● **What to do**
Copy out every one of the following rows without changing anything.

● **Data for this exercise**
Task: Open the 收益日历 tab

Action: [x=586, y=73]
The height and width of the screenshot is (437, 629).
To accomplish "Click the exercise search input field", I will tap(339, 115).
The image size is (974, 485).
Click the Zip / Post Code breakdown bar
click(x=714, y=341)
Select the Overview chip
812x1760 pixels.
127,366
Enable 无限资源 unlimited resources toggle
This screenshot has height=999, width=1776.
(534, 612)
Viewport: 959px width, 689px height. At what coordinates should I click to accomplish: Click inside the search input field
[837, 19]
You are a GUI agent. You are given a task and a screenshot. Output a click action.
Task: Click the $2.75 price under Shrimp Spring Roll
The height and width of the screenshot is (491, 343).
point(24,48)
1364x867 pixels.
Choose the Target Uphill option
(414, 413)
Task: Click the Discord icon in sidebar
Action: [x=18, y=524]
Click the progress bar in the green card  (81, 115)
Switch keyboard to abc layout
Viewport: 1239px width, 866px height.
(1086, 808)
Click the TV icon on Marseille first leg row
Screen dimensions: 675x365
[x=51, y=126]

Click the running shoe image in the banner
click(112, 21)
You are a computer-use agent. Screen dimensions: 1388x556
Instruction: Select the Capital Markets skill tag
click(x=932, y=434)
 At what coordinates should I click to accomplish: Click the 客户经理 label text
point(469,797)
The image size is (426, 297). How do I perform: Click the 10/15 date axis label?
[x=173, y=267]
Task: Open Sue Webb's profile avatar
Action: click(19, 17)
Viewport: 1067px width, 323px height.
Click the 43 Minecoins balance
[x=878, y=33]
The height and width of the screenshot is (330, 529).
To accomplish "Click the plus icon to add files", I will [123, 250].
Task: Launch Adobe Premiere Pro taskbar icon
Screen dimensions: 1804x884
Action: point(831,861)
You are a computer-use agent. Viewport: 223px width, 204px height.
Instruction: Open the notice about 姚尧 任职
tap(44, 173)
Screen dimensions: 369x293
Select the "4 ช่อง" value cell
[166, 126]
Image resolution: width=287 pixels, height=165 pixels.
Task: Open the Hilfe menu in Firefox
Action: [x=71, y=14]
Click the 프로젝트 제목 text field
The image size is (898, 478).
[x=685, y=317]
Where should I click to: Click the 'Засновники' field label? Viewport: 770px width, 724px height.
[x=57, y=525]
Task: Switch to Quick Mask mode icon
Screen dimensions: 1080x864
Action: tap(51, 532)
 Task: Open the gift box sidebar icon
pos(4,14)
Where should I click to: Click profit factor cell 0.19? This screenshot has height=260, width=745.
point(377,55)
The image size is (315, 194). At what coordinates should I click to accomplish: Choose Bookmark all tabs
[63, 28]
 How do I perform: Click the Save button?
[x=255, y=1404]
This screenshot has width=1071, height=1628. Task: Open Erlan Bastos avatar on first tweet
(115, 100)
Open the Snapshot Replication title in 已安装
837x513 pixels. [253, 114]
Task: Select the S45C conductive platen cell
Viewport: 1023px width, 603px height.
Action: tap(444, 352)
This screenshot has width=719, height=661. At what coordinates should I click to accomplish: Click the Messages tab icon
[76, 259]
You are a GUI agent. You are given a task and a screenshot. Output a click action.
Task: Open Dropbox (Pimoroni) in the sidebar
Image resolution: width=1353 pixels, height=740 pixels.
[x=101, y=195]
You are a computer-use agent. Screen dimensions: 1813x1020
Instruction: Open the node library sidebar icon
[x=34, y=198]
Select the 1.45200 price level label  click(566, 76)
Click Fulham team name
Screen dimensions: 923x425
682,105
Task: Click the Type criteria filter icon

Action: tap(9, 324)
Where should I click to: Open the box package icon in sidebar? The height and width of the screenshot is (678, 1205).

● **Task answer**
Task: Open the 收益日历 tab

Action: [x=586, y=73]
The height and width of the screenshot is (437, 629).
To accomplish "Click the exercise search input field", I will tap(339, 115).
The image size is (974, 485).
Click the Zip / Post Code breakdown bar
click(x=714, y=341)
Select the Overview chip
812x1760 pixels.
127,366
Enable 无限资源 unlimited resources toggle
This screenshot has height=999, width=1776.
(534, 612)
Viewport: 959px width, 689px height. At what coordinates should I click to accomplish: Click inside the search input field
[837, 19]
You are a GUI agent. You are given a task and a screenshot. Output a click action.
Task: Click the $2.75 price under Shrimp Spring Roll
The height and width of the screenshot is (491, 343).
point(24,48)
1364x867 pixels.
Choose the Target Uphill option
(414, 413)
Task: Click the Discord icon in sidebar
Action: [x=18, y=524]
Click the progress bar in the green card  (81, 115)
Switch keyboard to abc layout
Viewport: 1239px width, 866px height.
(1086, 808)
Click the TV icon on Marseille first leg row
Screen dimensions: 675x365
[x=51, y=126]

Click the running shoe image in the banner
click(112, 21)
You are a computer-use agent. Screen dimensions: 1388x556
Instruction: Select the Capital Markets skill tag
click(x=932, y=434)
 At what coordinates should I click to accomplish: Click the 客户经理 label text
point(469,797)
The image size is (426, 297). How do I perform: Click the 10/15 date axis label?
[x=173, y=267]
Task: Open Sue Webb's profile avatar
Action: click(19, 17)
Viewport: 1067px width, 323px height.
Click the 43 Minecoins balance
[x=878, y=33]
The height and width of the screenshot is (330, 529).
To accomplish "Click the plus icon to add files", I will [123, 250].
Task: Launch Adobe Premiere Pro taskbar icon
Screen dimensions: 1804x884
Action: point(831,861)
You are a computer-use agent. Viewport: 223px width, 204px height.
Instruction: Open the notice about 姚尧 任职
tap(44, 173)
Screen dimensions: 369x293
Select the "4 ช่อง" value cell
[166, 126]
Image resolution: width=287 pixels, height=165 pixels.
Task: Open the Hilfe menu in Firefox
Action: [x=71, y=14]
Click the 프로젝트 제목 text field
The image size is (898, 478).
[x=685, y=317]
Where should I click to: Click the 'Засновники' field label? Viewport: 770px width, 724px height.
[x=57, y=525]
Task: Switch to Quick Mask mode icon
Screen dimensions: 1080x864
Action: tap(51, 532)
 Task: Open the gift box sidebar icon
pos(4,14)
Where should I click to: Click profit factor cell 0.19? This screenshot has height=260, width=745.
point(377,55)
The image size is (315, 194). At what coordinates should I click to accomplish: Choose Bookmark all tabs
[63, 28]
 How do I perform: Click the Save button?
[x=255, y=1404]
This screenshot has width=1071, height=1628. Task: Open Erlan Bastos avatar on first tweet
(115, 100)
Open the Snapshot Replication title in 已安装
837x513 pixels. [253, 114]
Task: Select the S45C conductive platen cell
Viewport: 1023px width, 603px height.
Action: tap(444, 352)
This screenshot has width=719, height=661. At what coordinates should I click to accomplish: Click the Messages tab icon
[76, 259]
You are a GUI agent. You are given a task and a screenshot. Output a click action.
Task: Open Dropbox (Pimoroni) in the sidebar
Image resolution: width=1353 pixels, height=740 pixels.
[x=101, y=195]
You are a computer-use agent. Screen dimensions: 1813x1020
Instruction: Open the node library sidebar icon
[x=34, y=198]
Select the 1.45200 price level label  click(566, 76)
Click Fulham team name
Screen dimensions: 923x425
682,105
Task: Click the Type criteria filter icon

Action: tap(9, 324)
Where should I click to: Open the box package icon in sidebar? The height and width of the screenshot is (678, 1205).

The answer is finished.